:: Records shown ::

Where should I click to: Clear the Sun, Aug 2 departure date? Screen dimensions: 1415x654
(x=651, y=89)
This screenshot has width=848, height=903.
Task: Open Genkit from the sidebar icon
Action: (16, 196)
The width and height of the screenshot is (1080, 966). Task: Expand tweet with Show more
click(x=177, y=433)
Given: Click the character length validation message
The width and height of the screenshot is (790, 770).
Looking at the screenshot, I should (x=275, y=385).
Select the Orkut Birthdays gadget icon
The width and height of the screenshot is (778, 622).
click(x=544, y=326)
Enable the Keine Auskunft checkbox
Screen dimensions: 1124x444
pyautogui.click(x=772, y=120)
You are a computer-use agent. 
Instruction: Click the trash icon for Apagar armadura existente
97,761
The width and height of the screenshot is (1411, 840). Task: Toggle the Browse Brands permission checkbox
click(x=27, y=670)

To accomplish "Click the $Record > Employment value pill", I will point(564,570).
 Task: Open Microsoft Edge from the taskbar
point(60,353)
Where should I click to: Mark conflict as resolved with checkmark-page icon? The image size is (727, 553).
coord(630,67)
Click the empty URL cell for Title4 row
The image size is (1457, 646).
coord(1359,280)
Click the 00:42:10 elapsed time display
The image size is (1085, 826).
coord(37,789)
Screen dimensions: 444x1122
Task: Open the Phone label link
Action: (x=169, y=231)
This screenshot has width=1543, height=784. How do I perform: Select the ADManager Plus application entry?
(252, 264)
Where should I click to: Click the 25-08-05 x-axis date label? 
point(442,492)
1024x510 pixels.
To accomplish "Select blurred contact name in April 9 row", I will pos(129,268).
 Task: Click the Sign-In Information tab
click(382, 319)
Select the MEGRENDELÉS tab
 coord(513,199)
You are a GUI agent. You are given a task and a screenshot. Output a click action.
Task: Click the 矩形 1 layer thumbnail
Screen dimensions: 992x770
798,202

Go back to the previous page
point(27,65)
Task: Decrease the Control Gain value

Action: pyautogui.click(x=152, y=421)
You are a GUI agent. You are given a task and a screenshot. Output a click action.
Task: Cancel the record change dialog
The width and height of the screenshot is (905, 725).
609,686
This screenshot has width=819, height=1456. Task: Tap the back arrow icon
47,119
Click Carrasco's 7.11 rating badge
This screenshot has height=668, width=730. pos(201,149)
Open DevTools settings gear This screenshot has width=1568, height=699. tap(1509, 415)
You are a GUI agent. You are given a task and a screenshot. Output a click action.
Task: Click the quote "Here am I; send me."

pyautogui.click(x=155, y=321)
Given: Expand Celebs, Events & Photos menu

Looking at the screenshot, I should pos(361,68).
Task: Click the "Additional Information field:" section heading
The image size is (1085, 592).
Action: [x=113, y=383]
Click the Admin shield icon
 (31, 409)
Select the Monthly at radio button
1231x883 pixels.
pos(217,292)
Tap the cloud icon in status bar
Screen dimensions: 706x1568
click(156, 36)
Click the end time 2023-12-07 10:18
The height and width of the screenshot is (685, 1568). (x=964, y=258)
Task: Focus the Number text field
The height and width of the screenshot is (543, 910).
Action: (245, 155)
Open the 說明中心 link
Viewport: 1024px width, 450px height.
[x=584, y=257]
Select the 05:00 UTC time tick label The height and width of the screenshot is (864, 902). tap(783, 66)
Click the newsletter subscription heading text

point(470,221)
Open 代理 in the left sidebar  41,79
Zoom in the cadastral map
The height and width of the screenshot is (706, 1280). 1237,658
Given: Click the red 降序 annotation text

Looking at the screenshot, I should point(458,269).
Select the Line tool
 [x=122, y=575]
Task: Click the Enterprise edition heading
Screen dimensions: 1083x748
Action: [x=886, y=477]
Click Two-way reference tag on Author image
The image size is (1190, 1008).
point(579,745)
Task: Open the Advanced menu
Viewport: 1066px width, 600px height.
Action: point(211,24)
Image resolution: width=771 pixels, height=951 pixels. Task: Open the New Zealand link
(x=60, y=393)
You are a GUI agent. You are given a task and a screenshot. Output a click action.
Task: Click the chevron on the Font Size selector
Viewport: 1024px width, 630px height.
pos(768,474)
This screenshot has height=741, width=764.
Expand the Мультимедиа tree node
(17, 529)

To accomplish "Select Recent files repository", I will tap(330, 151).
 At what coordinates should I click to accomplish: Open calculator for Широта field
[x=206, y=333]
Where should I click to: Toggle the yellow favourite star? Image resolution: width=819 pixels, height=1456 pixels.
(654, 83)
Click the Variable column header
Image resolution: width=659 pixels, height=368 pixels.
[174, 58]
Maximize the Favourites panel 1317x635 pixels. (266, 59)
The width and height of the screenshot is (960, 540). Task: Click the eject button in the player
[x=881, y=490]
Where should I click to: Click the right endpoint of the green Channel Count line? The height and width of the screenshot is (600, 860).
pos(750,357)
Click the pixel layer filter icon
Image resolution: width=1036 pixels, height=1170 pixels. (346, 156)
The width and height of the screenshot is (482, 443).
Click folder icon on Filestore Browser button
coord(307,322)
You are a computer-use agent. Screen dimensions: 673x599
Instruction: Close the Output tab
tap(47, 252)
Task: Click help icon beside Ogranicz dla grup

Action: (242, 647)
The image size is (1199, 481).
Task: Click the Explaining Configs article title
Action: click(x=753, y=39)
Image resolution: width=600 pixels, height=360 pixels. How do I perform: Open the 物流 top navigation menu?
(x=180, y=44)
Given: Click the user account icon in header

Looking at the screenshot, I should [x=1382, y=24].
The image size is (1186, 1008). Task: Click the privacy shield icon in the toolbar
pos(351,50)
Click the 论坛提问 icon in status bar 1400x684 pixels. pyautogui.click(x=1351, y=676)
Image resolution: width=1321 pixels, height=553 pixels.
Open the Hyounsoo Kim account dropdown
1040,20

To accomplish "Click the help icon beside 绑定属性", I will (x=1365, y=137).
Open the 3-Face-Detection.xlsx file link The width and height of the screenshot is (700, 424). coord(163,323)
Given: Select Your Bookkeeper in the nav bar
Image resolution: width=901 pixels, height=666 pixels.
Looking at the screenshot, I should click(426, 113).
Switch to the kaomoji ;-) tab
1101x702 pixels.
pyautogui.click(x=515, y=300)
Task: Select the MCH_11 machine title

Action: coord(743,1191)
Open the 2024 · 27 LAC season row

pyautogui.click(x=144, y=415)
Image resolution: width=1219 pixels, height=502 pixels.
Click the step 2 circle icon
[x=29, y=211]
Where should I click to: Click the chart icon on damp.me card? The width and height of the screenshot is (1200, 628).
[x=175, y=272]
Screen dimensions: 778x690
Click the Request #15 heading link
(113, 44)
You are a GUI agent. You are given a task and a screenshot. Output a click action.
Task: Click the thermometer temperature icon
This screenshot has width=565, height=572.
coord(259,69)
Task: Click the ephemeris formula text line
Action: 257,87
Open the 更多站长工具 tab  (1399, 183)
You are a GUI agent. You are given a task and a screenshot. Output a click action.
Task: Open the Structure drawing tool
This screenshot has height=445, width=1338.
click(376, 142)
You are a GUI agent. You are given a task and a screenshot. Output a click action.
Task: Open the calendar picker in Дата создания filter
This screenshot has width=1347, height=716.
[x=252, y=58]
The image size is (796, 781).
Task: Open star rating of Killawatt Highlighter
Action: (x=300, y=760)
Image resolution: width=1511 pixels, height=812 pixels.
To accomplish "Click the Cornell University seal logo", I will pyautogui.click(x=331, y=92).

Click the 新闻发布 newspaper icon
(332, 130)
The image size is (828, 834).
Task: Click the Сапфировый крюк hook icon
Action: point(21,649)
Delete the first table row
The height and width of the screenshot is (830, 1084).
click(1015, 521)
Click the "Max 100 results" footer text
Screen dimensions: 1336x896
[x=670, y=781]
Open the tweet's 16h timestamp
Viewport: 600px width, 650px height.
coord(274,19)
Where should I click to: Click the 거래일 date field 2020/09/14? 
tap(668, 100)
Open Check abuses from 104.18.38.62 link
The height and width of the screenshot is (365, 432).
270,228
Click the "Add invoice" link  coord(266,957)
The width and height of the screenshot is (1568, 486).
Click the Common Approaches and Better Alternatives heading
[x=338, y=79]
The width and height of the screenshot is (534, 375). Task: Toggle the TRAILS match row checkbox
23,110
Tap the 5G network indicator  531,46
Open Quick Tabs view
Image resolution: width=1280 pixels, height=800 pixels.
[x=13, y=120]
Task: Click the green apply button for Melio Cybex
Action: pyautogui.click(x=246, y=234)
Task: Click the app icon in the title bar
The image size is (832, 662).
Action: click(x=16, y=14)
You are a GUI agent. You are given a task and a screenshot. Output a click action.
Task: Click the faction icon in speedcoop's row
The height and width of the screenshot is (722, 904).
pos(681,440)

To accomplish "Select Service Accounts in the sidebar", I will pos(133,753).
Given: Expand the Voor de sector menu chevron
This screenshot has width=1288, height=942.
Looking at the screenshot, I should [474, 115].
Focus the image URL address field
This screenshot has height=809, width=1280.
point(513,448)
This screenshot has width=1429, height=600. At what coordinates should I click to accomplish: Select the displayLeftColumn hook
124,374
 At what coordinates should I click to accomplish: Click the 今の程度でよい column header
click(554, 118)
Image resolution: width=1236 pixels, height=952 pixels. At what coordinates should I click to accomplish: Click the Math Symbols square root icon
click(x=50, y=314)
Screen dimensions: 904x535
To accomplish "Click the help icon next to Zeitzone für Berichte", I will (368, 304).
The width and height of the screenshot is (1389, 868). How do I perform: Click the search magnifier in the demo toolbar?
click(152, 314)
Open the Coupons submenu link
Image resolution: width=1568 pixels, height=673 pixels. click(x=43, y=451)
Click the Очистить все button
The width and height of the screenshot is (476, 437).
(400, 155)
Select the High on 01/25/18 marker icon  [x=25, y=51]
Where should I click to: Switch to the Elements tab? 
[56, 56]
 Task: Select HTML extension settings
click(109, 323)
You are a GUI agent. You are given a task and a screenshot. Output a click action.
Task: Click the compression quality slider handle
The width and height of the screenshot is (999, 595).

:::

Scan the entries above for the word "chevron", then copy every line in which it occurs.

Task: Click the chevron on the Font Size selector
Given: Expand the Voor de sector menu chevron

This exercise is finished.